Разногласия, выплеснувшиеся на саммите Евросоюза, суть не что иное, как классический «кризис верхов», описанный у Ленина. Низы не хотят жить по-старому, а верхи не могут управлять по-старому. И, что самое досадное, обе стороны прекрасно сознают это. От истории не спрячешься.
Согласно теории Ленина, «кризис верхов» является одним из признаков революционной ситуации. Про революцию в Западной Европе, разумеется, говорить не приходится. Но большие и неприятные для элит перемены еще только начинаются.
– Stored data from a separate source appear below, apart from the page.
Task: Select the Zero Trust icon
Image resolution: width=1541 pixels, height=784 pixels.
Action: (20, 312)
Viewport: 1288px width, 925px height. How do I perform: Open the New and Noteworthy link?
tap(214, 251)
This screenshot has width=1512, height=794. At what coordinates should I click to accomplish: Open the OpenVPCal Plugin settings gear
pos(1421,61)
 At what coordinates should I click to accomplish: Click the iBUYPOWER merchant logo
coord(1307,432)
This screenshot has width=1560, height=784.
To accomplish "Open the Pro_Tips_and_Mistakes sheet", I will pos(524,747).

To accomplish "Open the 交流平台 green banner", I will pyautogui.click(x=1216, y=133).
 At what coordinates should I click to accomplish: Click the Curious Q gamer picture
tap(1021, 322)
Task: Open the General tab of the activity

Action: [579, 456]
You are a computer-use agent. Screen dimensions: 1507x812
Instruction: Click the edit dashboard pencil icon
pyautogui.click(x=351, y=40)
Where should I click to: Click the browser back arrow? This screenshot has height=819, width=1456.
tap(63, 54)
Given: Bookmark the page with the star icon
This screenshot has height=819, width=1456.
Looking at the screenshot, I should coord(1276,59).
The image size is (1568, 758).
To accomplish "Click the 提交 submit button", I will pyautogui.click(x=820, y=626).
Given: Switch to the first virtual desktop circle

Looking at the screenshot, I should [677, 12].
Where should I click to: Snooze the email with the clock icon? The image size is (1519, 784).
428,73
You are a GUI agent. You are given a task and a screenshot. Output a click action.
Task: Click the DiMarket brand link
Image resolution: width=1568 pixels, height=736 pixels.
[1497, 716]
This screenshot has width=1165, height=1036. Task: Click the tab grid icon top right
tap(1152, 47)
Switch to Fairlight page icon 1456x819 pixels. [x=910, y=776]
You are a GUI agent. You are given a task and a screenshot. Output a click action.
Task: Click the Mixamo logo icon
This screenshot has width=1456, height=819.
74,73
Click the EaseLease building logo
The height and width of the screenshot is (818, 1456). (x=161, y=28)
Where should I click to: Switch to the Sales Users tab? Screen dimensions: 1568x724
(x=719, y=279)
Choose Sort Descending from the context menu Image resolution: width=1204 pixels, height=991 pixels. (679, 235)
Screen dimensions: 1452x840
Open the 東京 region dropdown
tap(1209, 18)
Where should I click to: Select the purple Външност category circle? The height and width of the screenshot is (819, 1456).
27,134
Референдум и сопротивлениеУспех оппозиции на французском референдуме превзошел даже ожидания многих левых активистов. Граждане республики не только отвергли Европейскую Конституцию, но это произошло на фоне высокой активности избирателей (69,74%). За «нет» проголосовало 84 французских департамента из 100, а разрыв составил более 3 миллионов голосов – 54,87% против 45,13%. И это несмотря на практически полное единство «политического класса» и большой прессы, дружно поддерживавших Конституцию. Не помогло ни привлечение международных знаменитостей и популярных артистов, ни даже участие Тони Негри. Классовый разрыв в обществе продемонстрировал себя во всей красе: за «нет» голосовало 80% рабочих и 70% служащих. Против конституции, которую объявили документом будущего, высказалось и подавляющее большинство молодежи. Против руководства своей партии выступило и большинство социалистов. В преддверии голосования партийное руководство провело внутрипартийный референдум, в ходе которого сумело с огромным трудом протащить решение в поддержку Европейской Конституции. Однако это не успокоило недовольных, которые прекрасно сознавали, что, несмотря на уловки партийной бюрократии подавляющее большинство как активистов партии, так и избирателей-социалистов категорически выступает против одобренного лидерами проекта. Решение Социалистической партии поддержать проект Конституции вызвало среди ее активистов и сторонников бурю возмущения. Нечто подобное уже происходило в начале 1980-х годов, когда правительство Франсуа Миттерана совершило резкий поворот вправо, отбросив ранее провозглашенную программу национализации. Однако если в те времена левые социалисты, не имевшие ни собственной организации, ни четкой идеологической перспективы, были легко подавлены партийным аппаратом, то на сей раз они могли опереться на готовые структуры «альтермондиалистского» («антиглобалистского») движения.